§ PROBLEM TO SOLVE
Please swap "hamburger menu" for "menu button" in the rows between the lines holding "Task: Select the 'disarticulation" and "point(200,134)", inclusive, and give back only those rows with nothing else changed.

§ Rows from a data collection
______________________________

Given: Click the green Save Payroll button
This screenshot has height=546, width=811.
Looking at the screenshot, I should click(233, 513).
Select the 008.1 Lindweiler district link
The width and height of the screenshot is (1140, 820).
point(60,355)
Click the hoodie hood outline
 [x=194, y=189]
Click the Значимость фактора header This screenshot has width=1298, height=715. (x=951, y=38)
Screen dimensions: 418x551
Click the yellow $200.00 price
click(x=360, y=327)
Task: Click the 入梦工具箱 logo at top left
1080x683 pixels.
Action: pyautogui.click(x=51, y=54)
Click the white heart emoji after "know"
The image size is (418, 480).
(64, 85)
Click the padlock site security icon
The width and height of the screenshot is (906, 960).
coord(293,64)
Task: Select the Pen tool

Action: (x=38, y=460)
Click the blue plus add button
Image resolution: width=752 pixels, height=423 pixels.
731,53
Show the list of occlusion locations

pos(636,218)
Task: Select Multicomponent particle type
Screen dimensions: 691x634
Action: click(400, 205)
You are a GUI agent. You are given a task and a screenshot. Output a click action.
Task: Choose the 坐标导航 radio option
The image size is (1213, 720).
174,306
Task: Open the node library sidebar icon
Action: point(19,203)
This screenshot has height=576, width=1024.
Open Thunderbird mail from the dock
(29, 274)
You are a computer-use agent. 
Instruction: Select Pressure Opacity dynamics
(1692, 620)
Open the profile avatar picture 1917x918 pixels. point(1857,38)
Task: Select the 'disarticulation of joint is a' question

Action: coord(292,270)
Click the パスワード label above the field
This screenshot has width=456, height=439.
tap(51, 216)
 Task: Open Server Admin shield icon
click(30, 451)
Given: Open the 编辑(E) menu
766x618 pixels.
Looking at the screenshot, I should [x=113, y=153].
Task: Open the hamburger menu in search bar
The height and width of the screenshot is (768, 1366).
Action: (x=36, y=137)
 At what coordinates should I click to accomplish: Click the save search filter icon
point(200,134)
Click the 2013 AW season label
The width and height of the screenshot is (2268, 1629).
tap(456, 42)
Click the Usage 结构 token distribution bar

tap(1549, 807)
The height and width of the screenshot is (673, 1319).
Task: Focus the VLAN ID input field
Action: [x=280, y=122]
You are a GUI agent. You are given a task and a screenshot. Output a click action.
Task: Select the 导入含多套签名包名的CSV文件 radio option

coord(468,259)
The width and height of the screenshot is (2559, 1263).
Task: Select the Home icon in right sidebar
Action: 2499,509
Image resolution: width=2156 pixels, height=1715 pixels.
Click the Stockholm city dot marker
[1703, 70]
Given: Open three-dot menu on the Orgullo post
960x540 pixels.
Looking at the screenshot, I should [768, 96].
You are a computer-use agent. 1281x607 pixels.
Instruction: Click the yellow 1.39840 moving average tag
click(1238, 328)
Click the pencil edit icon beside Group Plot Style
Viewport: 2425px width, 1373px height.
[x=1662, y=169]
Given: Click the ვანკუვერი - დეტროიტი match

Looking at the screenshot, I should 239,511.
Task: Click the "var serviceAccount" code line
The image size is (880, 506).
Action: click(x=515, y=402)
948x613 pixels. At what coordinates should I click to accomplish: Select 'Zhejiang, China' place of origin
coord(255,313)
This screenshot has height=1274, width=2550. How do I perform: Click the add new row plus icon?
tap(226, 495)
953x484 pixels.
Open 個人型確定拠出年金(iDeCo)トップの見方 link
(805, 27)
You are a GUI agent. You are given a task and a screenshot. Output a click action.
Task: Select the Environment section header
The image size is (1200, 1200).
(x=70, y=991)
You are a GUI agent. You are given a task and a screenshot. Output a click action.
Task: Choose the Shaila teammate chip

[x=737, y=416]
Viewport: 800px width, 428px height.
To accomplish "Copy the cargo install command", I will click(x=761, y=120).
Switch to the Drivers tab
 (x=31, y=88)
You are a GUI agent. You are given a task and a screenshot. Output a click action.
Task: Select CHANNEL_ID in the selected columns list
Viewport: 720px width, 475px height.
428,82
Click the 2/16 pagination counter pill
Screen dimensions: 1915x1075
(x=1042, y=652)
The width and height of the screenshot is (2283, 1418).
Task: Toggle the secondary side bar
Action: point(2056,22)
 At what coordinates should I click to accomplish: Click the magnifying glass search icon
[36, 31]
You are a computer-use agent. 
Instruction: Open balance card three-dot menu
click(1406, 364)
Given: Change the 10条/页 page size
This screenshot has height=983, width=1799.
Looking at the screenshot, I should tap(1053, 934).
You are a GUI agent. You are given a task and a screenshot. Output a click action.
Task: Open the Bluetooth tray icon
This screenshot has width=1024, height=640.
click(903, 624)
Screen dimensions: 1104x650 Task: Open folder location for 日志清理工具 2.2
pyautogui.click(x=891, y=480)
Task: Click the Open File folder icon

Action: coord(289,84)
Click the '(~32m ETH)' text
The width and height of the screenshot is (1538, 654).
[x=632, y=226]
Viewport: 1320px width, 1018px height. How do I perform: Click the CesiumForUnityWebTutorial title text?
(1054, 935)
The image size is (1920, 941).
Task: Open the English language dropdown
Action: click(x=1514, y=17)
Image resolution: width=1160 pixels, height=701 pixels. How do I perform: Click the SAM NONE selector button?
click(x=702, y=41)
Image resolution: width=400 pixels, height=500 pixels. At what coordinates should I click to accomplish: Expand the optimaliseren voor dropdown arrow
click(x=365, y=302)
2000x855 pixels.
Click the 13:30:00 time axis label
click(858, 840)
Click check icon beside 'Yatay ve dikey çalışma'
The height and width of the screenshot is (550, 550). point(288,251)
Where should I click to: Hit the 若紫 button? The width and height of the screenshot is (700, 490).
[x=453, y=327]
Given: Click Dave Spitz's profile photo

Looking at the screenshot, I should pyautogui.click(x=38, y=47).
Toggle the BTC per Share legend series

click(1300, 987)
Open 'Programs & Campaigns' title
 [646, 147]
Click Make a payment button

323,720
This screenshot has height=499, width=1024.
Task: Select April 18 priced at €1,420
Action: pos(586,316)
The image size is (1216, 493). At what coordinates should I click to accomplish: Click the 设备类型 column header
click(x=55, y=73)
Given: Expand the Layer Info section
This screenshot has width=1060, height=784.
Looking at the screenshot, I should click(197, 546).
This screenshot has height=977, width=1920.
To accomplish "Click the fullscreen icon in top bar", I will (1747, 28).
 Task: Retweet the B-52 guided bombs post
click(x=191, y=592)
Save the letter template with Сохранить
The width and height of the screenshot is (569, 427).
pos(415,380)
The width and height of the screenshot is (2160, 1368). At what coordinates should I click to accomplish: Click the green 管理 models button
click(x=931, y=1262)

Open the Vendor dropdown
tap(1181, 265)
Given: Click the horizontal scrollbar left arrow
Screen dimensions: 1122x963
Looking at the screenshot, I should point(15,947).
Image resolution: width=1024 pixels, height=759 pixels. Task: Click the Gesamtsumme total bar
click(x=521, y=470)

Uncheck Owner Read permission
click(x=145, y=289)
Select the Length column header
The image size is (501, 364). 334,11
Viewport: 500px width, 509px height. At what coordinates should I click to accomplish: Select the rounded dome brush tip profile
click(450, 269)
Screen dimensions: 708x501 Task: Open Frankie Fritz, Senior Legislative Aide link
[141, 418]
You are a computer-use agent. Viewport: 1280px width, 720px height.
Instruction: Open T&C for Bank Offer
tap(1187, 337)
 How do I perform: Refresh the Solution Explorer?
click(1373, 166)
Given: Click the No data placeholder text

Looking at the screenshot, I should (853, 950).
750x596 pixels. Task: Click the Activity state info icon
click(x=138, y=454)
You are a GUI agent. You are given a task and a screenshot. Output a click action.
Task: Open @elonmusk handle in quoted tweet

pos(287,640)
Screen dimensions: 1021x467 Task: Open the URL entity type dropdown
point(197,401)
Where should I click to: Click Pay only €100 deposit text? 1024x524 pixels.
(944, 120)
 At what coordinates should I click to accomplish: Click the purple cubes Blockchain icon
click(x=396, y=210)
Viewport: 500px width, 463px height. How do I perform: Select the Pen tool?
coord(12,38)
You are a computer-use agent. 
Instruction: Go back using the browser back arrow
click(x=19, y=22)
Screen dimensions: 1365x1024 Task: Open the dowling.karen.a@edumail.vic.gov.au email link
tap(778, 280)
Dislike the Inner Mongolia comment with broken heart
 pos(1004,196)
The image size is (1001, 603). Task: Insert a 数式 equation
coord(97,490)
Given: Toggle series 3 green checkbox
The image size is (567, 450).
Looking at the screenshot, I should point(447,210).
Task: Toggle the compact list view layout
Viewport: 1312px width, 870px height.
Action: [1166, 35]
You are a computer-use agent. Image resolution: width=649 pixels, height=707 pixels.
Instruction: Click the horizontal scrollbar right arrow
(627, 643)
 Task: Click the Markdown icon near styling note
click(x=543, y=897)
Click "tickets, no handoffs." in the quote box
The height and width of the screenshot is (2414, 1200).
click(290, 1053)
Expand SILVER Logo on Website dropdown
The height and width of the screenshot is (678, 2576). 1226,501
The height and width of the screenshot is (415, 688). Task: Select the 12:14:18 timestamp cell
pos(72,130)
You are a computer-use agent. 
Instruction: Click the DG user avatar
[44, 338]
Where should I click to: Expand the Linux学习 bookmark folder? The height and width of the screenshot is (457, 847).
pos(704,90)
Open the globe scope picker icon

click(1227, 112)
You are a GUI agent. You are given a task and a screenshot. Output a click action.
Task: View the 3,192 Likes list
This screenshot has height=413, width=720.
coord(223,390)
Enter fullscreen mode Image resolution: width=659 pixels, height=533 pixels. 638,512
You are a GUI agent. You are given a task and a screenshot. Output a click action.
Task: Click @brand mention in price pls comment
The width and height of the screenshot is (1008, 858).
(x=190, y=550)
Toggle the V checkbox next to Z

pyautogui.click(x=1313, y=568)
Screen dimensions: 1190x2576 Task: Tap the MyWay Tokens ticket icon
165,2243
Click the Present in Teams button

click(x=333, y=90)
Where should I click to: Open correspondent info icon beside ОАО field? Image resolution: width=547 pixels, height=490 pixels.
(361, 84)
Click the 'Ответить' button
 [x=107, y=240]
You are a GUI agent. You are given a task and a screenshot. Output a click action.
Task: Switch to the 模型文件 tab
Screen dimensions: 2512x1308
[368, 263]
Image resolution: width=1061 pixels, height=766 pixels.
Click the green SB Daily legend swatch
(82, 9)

______________________________

§ RESPONSE TO THE TASK
Task: Select the 'disarticulation of joint is a' question

Action: coord(292,270)
Click the パスワード label above the field
This screenshot has width=456, height=439.
tap(51, 216)
 Task: Open Server Admin shield icon
click(30, 451)
Given: Open the 编辑(E) menu
766x618 pixels.
Looking at the screenshot, I should [x=113, y=153].
Task: Open the menu button in search bar
The height and width of the screenshot is (768, 1366).
Action: (x=36, y=137)
 At what coordinates should I click to accomplish: Click the save search filter icon
point(200,134)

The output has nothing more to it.